For the 'x' terms: We have $-(x^2 - 2x)$. To complete the square for $x^2 - 2x$, we take half of -2 (which is -1), and square it (which is 1). So we add 1 inside the parenthesis: $-(x^2 - 2x + 1)$. Because of the minus sign outside, we actually *subtracted* 1 from the left side, so we need to subtract 1 from the right side too!

Now our equation looks like this:
$9(y+3)^2 - (x-1)^2 = -62 + 81 - 1$
Let's do the math on the right side: $-62 + 81 - 1 = 18$.
So, we have: $9(y+3)^2 - (x-1)^2 = 18$

To get it into the super-friendly standard form for a hyperbola, we need the right side to be 1. So, we divide *everything* by 18:
$\frac{9(y+3)^2}{18} - \frac{(x-1)^2}{18} = \frac{18}{18}$
This simplifies to:
$\frac{(y+3)^2}{2} - \frac{(x-1)^2}{18} = 1$

Now, this equation tells us a lot about our hyperbola!
1. **Center:** The center is $(h, k)$ from $(y-k)^2$ and $(x-h)^2$. So, our center is $(1, -3)$.
2. **'a' and 'b' values:** From the denominators, $a^2 = 2$ and $b^2 = 18$. So, $a = \sqrt{2}$ and $b = \sqrt{18}$, which simplifies to $3\sqrt{2}$. Since the 'y' part comes first with the plus sign, our hyperbola opens up and down (it has a vertical transverse axis).
3. **Vertices:** These are the points where the hyperbola "turns". They are 'a' units away from the center along the up-and-down direction.
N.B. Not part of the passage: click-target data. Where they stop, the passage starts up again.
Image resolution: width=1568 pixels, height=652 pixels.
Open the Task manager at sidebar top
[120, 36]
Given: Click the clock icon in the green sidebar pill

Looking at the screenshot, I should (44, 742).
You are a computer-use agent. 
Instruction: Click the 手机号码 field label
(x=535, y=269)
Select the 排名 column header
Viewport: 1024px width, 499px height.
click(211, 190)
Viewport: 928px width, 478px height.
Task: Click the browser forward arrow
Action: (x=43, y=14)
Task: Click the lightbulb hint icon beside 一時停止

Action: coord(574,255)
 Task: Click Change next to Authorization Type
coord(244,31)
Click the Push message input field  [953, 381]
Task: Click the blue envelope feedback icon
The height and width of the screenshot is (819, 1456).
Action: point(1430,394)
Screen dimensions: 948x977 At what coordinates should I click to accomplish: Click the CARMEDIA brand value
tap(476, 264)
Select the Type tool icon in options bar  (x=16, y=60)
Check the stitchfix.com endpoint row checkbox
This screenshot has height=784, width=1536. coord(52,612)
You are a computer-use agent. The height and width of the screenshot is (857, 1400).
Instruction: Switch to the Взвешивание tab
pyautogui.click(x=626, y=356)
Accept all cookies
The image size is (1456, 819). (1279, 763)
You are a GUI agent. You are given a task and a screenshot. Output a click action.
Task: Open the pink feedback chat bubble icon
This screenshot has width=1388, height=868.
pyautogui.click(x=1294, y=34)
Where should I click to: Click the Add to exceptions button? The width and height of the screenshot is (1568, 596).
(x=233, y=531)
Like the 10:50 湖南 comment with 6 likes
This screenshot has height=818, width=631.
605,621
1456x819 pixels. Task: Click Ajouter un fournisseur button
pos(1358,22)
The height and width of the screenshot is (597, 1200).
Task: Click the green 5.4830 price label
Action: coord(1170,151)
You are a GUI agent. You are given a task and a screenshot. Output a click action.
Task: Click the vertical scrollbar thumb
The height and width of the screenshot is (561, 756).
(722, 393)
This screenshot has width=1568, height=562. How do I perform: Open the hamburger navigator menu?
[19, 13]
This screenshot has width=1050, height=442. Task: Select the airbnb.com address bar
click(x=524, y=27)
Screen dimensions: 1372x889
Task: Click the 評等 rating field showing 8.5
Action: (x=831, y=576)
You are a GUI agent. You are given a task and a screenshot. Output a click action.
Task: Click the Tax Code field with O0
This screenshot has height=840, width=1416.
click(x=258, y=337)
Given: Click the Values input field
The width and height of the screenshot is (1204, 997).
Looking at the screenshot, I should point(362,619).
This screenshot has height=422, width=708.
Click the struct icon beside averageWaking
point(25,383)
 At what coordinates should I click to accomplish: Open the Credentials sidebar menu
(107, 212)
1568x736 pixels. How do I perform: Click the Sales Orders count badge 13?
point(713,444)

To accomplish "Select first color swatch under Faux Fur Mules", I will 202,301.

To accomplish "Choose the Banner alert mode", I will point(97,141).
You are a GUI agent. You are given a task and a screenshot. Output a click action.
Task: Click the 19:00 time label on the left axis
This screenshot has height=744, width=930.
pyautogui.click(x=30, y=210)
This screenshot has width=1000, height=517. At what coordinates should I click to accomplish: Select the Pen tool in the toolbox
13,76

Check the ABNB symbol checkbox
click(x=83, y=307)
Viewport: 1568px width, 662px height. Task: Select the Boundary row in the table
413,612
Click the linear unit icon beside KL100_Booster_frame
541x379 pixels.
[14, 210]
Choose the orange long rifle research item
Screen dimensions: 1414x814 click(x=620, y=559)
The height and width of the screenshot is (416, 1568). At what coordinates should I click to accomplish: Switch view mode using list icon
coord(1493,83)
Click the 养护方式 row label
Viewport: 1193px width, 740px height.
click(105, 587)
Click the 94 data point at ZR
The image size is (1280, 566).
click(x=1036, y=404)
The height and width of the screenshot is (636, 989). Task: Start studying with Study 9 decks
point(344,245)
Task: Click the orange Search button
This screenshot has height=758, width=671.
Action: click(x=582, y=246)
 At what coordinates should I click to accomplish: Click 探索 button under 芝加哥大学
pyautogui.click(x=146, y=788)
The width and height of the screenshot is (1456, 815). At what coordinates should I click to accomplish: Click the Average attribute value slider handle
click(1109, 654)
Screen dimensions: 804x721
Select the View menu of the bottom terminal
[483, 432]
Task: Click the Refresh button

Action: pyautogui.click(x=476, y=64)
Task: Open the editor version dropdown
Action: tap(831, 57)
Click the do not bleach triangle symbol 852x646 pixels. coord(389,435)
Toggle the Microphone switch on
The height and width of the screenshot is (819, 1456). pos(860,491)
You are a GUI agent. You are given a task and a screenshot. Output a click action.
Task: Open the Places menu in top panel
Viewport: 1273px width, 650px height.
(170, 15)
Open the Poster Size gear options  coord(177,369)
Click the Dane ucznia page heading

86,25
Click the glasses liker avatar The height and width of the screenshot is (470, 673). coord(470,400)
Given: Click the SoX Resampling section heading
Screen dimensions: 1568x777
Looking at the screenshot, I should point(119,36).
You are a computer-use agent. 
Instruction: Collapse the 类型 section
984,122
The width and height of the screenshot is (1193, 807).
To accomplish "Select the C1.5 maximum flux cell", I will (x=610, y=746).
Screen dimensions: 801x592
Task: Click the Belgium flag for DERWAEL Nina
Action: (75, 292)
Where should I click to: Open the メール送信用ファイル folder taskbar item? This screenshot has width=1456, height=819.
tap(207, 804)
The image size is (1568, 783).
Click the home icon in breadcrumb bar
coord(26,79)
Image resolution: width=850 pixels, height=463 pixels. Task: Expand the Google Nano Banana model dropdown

So, the vertices are $(1, -3 \pm \sqrt{2})$.
4. **'c' value (for foci):** For a hyperbola, $c^2 = a^2 + b^2$. So, $c^2 = 2 + 18 = 20$. This means $c = \sqrt{20}$, which simplifies to $2\sqrt{5}$.
5. **Foci:** These are special points inside the curves of the hyperbola. They are 'c' units away from the center along the up-and-down direction. So, the foci are $(1, -3 \pm 2\sqrt{5})$.
6. **Asymptotes:** These are imaginary lines that the hyperbola gets closer and closer to but never touches. For our hyperbola (opening up/down), the formula is $y-k = \pm \frac{a}{b}(x-h)$.
Plugging in our values: $y - (-3) = \pm \frac{\sqrt{2}}{3\sqrt{2}}(x - 1)$
$y + 3 = \pm \frac{1}{3}(x - 1)$
Now, we can write out the two asymptote equations:
For the positive slope: $y = \frac{1}{3}(x - 1) - 3 \Rightarrow y = \frac{1}{3}x - \frac{1}{3} - 3 \Rightarrow y = \frac{1}{3}x - \frac{10}{3}$
For the negative slope: $y = -\frac{1}{3}(x - 1) - 3 \Rightarrow y = -\frac{1}{3}x + \frac{1}{3} - 3 \Rightarrow y = -\frac{1}{3}x - \frac{8}{3}$

And that's how we find all the important pieces of the hyperbola!